**Collected data entries:**
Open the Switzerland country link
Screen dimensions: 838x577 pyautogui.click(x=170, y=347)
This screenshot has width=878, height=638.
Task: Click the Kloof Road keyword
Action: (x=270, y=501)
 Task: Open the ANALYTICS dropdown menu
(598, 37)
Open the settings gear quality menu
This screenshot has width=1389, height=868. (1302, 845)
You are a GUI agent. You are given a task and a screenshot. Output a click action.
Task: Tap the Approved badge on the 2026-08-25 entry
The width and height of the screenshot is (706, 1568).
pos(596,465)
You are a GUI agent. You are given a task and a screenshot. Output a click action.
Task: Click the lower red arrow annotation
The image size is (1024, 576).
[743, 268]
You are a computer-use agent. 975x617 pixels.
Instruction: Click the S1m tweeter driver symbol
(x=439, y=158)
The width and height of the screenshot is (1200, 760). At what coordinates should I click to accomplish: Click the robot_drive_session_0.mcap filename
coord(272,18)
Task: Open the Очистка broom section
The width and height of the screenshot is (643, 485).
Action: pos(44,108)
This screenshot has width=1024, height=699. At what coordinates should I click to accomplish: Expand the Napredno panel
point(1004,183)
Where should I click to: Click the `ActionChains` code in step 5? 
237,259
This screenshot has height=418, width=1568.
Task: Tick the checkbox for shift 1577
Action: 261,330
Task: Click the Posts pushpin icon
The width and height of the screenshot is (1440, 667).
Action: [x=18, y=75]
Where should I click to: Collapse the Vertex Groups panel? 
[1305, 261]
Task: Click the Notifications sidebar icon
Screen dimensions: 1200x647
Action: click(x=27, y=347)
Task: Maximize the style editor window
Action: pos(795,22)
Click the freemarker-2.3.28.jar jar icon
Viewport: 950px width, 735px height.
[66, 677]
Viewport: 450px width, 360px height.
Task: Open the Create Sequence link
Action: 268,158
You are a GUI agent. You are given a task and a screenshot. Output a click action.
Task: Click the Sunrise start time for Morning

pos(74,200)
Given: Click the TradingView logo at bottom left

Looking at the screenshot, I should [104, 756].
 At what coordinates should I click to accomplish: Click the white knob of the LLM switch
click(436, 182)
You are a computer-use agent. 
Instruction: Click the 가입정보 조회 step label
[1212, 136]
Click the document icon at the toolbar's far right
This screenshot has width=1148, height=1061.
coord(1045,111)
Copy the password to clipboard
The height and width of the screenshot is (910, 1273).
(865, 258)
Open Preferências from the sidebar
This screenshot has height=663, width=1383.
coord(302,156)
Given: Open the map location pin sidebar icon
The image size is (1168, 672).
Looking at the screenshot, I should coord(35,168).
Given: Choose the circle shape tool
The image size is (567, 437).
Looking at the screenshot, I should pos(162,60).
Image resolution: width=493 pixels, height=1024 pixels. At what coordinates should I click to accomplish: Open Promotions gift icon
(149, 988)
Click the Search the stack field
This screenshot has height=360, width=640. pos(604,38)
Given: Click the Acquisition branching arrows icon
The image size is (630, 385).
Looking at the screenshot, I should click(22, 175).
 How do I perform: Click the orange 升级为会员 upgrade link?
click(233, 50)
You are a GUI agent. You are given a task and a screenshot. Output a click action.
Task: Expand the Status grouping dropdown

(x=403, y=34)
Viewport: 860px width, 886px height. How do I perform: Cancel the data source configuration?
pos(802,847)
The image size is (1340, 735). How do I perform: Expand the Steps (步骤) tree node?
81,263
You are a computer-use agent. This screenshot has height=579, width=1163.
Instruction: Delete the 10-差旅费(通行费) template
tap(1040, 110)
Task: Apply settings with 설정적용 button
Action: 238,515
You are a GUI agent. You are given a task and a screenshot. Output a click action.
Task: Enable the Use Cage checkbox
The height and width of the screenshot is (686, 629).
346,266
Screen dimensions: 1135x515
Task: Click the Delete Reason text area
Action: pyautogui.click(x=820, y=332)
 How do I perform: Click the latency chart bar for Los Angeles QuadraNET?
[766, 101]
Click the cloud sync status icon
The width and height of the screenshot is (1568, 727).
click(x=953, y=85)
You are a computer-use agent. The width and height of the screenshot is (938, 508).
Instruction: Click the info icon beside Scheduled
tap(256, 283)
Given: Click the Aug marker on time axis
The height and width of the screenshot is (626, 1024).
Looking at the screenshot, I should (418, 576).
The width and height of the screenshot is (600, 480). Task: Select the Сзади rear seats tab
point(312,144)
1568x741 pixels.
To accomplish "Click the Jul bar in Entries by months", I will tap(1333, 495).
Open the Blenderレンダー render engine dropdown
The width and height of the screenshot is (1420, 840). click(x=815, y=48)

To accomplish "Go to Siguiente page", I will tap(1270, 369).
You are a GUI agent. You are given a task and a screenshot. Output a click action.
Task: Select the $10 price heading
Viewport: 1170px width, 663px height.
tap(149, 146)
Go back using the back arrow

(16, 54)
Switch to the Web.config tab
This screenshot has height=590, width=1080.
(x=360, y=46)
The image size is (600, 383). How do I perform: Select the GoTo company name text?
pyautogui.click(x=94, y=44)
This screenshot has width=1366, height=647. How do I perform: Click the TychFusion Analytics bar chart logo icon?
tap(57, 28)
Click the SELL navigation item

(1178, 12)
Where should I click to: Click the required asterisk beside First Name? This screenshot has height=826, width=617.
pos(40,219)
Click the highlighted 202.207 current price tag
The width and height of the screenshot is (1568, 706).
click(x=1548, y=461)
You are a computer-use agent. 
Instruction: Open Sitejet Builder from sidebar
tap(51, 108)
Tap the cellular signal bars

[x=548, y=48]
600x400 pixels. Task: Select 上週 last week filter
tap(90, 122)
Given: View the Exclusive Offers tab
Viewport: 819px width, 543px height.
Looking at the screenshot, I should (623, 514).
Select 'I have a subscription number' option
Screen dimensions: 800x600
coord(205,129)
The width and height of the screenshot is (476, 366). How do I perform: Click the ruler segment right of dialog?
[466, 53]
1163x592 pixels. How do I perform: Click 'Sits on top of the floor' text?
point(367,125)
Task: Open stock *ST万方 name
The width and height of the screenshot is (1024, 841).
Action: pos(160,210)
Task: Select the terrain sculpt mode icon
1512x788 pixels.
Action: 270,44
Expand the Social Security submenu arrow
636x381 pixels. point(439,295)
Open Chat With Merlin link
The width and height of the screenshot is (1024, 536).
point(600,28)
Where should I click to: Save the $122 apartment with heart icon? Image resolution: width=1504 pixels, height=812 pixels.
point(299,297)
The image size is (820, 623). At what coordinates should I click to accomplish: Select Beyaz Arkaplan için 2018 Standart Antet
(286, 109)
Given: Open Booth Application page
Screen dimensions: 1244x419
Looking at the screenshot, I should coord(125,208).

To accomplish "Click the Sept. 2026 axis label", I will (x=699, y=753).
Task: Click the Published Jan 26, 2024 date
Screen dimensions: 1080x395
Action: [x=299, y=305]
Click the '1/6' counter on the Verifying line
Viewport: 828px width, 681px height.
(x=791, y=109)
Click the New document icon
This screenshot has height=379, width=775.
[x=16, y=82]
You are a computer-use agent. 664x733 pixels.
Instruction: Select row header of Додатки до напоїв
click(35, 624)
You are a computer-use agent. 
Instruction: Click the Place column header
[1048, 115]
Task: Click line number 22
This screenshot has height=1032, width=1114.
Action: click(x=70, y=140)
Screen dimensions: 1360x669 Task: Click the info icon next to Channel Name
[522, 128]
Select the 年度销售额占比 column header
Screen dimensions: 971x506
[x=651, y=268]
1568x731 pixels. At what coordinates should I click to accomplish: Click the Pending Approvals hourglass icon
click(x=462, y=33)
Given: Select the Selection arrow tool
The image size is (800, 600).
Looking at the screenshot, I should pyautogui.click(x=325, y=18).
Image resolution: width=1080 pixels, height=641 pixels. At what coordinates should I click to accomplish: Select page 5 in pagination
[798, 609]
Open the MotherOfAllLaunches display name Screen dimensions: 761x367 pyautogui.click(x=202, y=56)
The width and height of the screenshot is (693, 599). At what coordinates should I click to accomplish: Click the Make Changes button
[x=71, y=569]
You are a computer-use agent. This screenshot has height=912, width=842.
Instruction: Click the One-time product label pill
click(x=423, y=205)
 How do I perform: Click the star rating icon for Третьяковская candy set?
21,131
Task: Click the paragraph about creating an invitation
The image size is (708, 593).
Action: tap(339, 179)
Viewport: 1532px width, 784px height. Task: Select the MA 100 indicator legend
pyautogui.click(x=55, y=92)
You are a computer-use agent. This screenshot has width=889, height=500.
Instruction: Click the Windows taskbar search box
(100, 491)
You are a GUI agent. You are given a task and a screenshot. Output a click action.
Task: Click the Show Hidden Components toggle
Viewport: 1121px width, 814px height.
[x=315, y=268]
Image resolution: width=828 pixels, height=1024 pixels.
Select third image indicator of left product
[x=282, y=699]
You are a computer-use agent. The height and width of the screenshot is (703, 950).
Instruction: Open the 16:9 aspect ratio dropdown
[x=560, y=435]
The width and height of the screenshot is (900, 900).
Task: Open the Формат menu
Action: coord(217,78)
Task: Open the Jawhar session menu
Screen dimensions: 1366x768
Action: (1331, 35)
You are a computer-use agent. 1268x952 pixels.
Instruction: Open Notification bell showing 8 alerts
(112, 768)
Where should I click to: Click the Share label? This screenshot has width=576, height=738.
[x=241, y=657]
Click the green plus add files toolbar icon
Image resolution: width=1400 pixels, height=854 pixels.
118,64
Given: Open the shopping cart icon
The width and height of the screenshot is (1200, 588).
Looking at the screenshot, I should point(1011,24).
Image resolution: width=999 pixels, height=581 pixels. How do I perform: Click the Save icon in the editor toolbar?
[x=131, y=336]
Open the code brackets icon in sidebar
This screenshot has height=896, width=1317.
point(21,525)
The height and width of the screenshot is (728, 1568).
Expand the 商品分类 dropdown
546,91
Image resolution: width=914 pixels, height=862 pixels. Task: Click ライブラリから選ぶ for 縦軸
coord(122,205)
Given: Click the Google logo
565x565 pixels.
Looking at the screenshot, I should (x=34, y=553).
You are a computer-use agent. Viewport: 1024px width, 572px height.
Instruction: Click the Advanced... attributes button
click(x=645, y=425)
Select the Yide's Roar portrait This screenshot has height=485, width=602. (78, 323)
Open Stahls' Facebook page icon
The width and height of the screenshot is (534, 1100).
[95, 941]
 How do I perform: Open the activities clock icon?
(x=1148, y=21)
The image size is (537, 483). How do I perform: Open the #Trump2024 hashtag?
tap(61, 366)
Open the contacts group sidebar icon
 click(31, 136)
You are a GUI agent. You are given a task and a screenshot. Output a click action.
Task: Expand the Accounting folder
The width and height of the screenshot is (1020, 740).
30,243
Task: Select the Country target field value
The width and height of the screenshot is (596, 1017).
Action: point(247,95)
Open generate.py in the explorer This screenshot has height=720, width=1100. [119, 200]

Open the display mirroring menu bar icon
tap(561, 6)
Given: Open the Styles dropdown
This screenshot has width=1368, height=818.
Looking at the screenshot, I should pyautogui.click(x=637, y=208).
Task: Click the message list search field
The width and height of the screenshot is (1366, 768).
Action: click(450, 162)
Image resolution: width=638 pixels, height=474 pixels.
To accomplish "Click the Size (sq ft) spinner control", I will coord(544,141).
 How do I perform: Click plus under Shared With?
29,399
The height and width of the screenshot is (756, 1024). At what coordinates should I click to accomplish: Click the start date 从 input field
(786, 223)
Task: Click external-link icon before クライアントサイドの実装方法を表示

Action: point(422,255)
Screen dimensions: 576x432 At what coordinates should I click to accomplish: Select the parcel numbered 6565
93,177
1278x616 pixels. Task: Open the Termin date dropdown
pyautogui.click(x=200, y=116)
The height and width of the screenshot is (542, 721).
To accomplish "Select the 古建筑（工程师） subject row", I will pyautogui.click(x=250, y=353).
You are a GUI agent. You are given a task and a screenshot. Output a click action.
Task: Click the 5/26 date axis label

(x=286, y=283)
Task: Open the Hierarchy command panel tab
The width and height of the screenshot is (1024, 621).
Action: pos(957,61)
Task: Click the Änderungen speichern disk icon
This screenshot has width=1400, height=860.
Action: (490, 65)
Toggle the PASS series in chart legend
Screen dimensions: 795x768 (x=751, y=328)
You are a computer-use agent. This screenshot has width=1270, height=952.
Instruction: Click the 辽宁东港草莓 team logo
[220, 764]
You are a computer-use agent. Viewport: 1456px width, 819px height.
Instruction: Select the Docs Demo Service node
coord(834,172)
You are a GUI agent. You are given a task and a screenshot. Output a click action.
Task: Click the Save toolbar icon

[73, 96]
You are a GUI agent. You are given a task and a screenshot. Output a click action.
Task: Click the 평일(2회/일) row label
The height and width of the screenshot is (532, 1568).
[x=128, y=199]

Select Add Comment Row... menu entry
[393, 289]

**Work required:** Where does the word "price" appear in the records above? Return every line that holds it.

**Reply to the task:**
Task: Select the $10 price heading
Click the highlighted 202.207 current price tag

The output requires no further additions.